[YOUR ASSIGNMENT]
For each line of the data below that includes the string "tree", count one, and answer with the sum only.

Stored data:
^^^^
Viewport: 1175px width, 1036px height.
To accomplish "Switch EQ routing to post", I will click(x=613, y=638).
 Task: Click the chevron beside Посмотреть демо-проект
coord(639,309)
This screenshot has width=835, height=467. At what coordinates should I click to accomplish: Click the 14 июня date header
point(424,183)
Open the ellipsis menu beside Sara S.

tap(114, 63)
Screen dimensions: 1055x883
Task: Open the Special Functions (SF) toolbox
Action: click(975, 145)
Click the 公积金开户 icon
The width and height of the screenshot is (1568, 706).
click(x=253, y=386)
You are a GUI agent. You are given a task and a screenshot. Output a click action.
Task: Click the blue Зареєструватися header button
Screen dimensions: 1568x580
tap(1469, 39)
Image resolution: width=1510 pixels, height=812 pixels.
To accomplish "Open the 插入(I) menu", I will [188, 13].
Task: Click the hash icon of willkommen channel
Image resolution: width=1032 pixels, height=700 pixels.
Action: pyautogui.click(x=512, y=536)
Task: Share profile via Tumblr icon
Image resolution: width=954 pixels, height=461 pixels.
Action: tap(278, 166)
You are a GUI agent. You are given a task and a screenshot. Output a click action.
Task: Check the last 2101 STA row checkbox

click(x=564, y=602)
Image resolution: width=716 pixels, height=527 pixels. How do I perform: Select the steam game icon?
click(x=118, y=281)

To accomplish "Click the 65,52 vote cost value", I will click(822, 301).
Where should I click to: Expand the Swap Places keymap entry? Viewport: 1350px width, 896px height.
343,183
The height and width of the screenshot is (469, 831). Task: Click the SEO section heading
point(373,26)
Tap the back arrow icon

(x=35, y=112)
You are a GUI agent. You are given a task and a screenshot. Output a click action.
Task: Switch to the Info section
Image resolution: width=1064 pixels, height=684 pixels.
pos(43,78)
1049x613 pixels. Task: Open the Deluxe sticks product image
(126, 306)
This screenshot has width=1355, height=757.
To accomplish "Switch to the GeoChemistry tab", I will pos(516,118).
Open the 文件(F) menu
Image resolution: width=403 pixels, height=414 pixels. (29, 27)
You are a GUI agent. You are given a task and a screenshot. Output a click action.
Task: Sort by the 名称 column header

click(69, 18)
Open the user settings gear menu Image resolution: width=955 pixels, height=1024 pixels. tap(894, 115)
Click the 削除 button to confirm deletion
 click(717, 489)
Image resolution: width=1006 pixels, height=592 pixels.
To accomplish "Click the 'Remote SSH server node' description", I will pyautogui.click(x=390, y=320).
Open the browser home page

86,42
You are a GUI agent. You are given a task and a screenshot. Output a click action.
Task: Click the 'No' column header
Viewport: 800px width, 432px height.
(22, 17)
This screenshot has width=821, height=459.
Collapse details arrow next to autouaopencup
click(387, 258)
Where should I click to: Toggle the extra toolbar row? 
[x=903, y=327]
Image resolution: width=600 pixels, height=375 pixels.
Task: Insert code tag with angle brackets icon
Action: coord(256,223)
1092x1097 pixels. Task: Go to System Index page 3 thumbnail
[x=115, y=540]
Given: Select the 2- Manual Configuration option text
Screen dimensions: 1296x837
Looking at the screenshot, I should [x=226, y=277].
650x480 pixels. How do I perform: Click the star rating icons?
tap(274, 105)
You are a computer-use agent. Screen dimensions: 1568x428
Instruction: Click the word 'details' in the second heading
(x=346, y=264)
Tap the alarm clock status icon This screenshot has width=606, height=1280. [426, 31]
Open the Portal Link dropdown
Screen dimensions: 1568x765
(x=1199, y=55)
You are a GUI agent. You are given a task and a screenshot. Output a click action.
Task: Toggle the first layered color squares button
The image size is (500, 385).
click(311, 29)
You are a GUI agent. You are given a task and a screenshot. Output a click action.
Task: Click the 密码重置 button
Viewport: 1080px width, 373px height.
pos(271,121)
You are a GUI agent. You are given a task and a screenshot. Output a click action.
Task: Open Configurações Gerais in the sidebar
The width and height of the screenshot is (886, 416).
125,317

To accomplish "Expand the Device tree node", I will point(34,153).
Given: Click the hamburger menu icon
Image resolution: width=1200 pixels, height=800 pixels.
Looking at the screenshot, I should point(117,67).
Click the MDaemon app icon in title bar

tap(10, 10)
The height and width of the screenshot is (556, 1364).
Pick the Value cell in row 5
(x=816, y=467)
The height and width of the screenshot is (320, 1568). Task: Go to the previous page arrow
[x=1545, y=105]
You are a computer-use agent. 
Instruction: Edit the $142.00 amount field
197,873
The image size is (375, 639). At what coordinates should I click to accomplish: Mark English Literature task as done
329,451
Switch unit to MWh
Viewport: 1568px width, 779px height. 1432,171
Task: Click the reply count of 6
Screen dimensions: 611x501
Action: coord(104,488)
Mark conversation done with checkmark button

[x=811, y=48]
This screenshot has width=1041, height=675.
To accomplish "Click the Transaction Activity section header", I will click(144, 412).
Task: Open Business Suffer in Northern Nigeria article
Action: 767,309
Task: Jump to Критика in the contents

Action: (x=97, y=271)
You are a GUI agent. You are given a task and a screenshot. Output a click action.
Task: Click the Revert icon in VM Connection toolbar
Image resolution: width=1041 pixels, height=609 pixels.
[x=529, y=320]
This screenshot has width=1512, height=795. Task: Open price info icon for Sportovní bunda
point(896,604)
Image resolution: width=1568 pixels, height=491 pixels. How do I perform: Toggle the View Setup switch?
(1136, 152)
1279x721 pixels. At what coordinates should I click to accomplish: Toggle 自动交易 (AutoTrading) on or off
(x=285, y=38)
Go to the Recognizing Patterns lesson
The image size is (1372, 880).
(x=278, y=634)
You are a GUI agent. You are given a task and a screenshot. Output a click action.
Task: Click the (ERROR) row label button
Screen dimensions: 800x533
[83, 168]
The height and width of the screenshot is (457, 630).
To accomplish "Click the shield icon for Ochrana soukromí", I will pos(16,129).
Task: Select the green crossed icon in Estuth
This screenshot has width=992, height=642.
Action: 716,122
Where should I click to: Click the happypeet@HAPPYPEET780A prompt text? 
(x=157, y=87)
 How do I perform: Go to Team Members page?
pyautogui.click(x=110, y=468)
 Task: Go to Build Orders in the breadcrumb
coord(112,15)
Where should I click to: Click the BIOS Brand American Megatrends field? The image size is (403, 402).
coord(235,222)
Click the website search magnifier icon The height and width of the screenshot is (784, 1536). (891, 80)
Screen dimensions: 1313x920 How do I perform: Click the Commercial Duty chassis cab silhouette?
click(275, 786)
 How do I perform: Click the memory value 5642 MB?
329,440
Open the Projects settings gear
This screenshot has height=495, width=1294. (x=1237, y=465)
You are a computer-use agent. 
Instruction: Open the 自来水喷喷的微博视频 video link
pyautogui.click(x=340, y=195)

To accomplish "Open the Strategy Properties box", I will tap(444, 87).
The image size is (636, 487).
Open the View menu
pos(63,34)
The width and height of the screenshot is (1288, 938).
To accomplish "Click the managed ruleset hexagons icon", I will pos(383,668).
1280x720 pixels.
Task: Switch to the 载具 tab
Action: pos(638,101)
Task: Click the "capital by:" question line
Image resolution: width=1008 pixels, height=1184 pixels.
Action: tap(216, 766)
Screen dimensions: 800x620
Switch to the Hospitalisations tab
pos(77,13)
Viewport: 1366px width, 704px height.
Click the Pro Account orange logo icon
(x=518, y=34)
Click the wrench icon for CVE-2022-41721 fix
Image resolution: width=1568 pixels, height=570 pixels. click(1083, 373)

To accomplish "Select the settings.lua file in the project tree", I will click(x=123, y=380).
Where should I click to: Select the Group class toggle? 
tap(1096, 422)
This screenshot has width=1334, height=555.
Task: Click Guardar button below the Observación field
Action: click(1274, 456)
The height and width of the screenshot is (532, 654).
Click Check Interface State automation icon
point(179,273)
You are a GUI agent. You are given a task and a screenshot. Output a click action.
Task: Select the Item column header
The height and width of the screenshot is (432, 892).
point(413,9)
^^^^
[RESPONSE TO THE TASK]
2